▶ _DATASET CONTENT_
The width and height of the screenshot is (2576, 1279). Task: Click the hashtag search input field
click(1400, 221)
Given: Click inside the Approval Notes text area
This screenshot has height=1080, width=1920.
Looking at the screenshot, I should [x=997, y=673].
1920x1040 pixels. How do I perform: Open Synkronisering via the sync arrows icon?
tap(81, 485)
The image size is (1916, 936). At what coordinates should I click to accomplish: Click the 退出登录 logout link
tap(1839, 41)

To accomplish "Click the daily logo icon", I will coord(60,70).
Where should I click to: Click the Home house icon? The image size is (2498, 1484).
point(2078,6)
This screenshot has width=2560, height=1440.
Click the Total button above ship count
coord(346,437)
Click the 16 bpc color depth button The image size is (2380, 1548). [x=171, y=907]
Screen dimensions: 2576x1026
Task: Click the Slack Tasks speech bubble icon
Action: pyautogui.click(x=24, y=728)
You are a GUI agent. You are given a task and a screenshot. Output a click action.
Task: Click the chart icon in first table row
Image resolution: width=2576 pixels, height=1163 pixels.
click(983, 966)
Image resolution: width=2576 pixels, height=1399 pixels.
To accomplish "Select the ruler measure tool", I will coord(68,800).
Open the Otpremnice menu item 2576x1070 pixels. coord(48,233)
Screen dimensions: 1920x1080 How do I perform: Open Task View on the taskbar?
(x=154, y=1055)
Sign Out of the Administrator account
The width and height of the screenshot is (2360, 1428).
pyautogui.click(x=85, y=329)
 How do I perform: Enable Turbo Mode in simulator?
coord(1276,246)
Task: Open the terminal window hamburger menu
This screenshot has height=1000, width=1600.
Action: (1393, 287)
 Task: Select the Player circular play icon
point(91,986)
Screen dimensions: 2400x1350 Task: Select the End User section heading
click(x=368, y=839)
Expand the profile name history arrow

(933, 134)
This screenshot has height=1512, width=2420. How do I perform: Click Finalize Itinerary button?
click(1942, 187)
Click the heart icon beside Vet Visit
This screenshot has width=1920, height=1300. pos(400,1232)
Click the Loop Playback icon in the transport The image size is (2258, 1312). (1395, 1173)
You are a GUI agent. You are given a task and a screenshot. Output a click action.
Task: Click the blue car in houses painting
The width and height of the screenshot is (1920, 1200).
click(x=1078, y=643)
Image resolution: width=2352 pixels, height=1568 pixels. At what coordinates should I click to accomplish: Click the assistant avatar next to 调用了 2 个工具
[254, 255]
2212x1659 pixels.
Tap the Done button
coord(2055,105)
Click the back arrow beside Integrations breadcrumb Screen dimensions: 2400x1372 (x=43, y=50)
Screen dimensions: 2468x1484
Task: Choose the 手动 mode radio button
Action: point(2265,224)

▶ _TASK DESCRIPTION_
Write down all the entries again without a single difference.

▶ _EXERCISE RESPONSE_
The width and height of the screenshot is (2576, 1279). Task: Click the hashtag search input field
click(1400, 221)
Given: Click inside the Approval Notes text area
This screenshot has height=1080, width=1920.
Looking at the screenshot, I should [x=997, y=673].
1920x1040 pixels. How do I perform: Open Synkronisering via the sync arrows icon?
tap(81, 485)
The image size is (1916, 936). At what coordinates should I click to accomplish: Click the 退出登录 logout link
tap(1839, 41)

To accomplish "Click the daily logo icon", I will coord(60,70).
Where should I click to: Click the Home house icon? The image size is (2498, 1484).
point(2078,6)
This screenshot has width=2560, height=1440.
Click the Total button above ship count
coord(346,437)
Click the 16 bpc color depth button The image size is (2380, 1548). [x=171, y=907]
Screen dimensions: 2576x1026
Task: Click the Slack Tasks speech bubble icon
Action: pyautogui.click(x=24, y=728)
You are a GUI agent. You are given a task and a screenshot. Output a click action.
Task: Click the chart icon in first table row
Image resolution: width=2576 pixels, height=1163 pixels.
click(983, 966)
Image resolution: width=2576 pixels, height=1399 pixels.
To accomplish "Select the ruler measure tool", I will coord(68,800).
Open the Otpremnice menu item 2576x1070 pixels. coord(48,233)
Screen dimensions: 1920x1080 How do I perform: Open Task View on the taskbar?
(x=154, y=1055)
Sign Out of the Administrator account
The width and height of the screenshot is (2360, 1428).
pyautogui.click(x=85, y=329)
 How do I perform: Enable Turbo Mode in simulator?
coord(1276,246)
Task: Open the terminal window hamburger menu
This screenshot has height=1000, width=1600.
Action: (1393, 287)
 Task: Select the Player circular play icon
point(91,986)
Screen dimensions: 2400x1350 Task: Select the End User section heading
click(x=368, y=839)
Expand the profile name history arrow

(933, 134)
This screenshot has height=1512, width=2420. How do I perform: Click Finalize Itinerary button?
click(1942, 187)
Click the heart icon beside Vet Visit
This screenshot has width=1920, height=1300. pos(400,1232)
Click the Loop Playback icon in the transport The image size is (2258, 1312). (1395, 1173)
You are a GUI agent. You are given a task and a screenshot. Output a click action.
Task: Click the blue car in houses painting
The width and height of the screenshot is (1920, 1200).
click(x=1078, y=643)
Image resolution: width=2352 pixels, height=1568 pixels. At what coordinates should I click to accomplish: Click the assistant avatar next to 调用了 2 个工具
[254, 255]
2212x1659 pixels.
Tap the Done button
coord(2055,105)
Click the back arrow beside Integrations breadcrumb Screen dimensions: 2400x1372 (x=43, y=50)
Screen dimensions: 2468x1484
Task: Choose the 手动 mode radio button
Action: point(2265,224)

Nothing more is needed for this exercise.